Andreas Jungblut ist Deutschlands bekanntester Schiffsführer. 15 Jahre stand er auf der Brücke des Traumschiffs „MS Deutschland“. Jetzt redet er über das Ende seiner Karriere.

Hamburg. Vielleicht ist er mit der Sache durch, vielleicht tut er nur so. Lächelnd sitzt er im Scheinwerferlicht, die Hände brav auf dem Tisch gefaltet, wartet der weißhaarige Mann mit dem kantigen Kopf auf das, was da kommt. Ein Jahr ist es her, da hat er selbst die Schlagzeilen vieler Zeitungen bestimmt: Andreas Jungblut, 60 Jahre alt, ist Deutschlands bekanntester Kapitän, weil er offen gegen die Pläne seiner Reederei vorging, die sein Schiff, die „MS Deutschland“, ausflaggen wollte.

Dafür musste er nach 15 Jahren seinen Posten auf der Brücke des Traumschiffs räumen, und seine Klage gegen den Arbeitgeber auf Wiedereinstellung endete im vergangenen Mai mit einem Vergleich: Jungblut bekam 170.000 Euro, aber seine Zeit als Traumschiff-Kapitän war endgültig vorbei.

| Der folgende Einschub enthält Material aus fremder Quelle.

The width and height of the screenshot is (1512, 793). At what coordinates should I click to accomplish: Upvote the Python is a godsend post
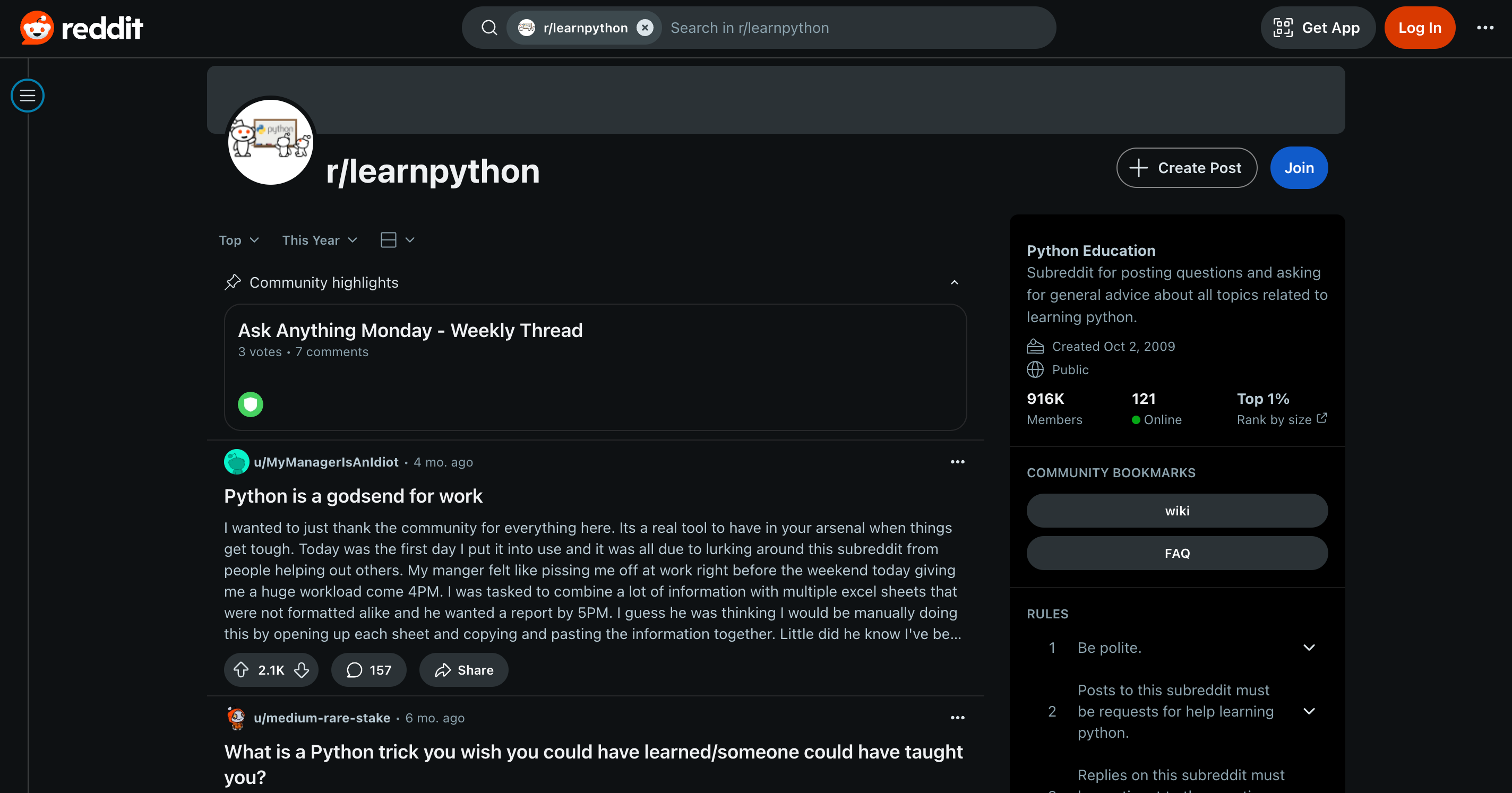[x=240, y=670]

Seitdem ist es ruhig geworden um den Mann, der in einem schönen Häuschen in Övelgönne wohnt. Etwa 50 Interessierte sind an diesem Abend der Einladung der Hamburger Agentur Grothuis ins Café einer ehemaligen Fabrikhalle in Altona gefolgt, um Jungblut im Gespräch zu erleben. Vielfach älteres Publikum, der eine oder andere ehemalige Mitarbeiter. Sie hören, wie er auf den Konflikt angesprochen antwortet: „Ich würde alles wieder genauso machen.“

Doch je länger Jungblut redet, etwa vom besonderen Zauber der Einfahrt in den Hafen von Venedig im Morgennebel, wird doch deutlich, dass ihm der Posten auf der Brücke eines Kreuzfahrtschiffs fehlt.

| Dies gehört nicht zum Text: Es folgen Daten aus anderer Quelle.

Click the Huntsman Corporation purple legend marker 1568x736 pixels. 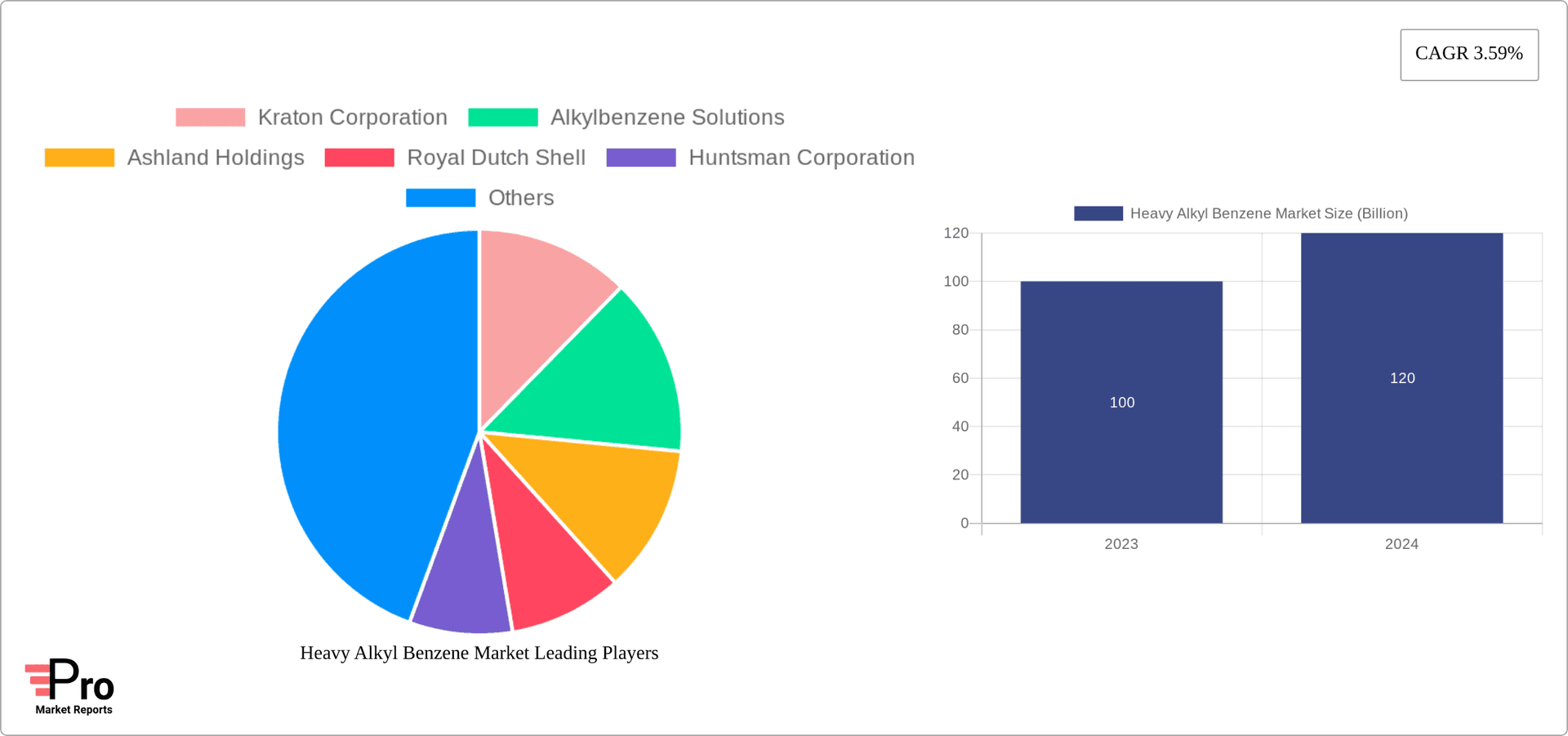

Reden darf Jungblut über alles, weil die Reederei im Rahmen der Vergleichsverhandlungen ihrem einstigen Star-Angestellten keine Schweigepflicht auferlegen konnte. Und so erzählt der Kapitän, was ihn im Olympischen Sommer 2012 zur Meuterei gegen den eigenen Arbeitgeber getrieben hat. Er berichtet vom Münchner Finanzinvestor Aurelius, der „Heuschrecke“, wie er sagt, die die Deilmann-Reederei nach der Insolvenz billig übernommen habe, um sie später mit Gewinn weiterzuverkaufen. „Ich wusste gar nicht, was eine Heuschrecke ist und habe mir das erst einmal von einem befreundeten Wirtschaftsprofessor erklären lassen“, sagt Jungblut.

Sehr schnell hätten die neuen Eigner gezeigt, dass es ihnen darum gehe, das Traumschiff auf Rendite zu trimmen. „Die machten vieles, was mit Seefahrt nichts zu tun hat“, so Jungblut. Als die Zahl der Passagiere sank, sei die Reederei dann auf die Idee gekommen, das einzige Kreuzfahrtschiff unter deutscher Flagge einfach auszuflaggen. Das hätte mit einem Schlag zu großen Einsparungen bei den Lohnkosten der 250 Mitarbeiter an Bord geführt. Zudem wären die Kosten für Krankenkassen- und Rentenbeiträge gesunken, „weil sich die Leute selbst versichern müssten“, so Jungblut.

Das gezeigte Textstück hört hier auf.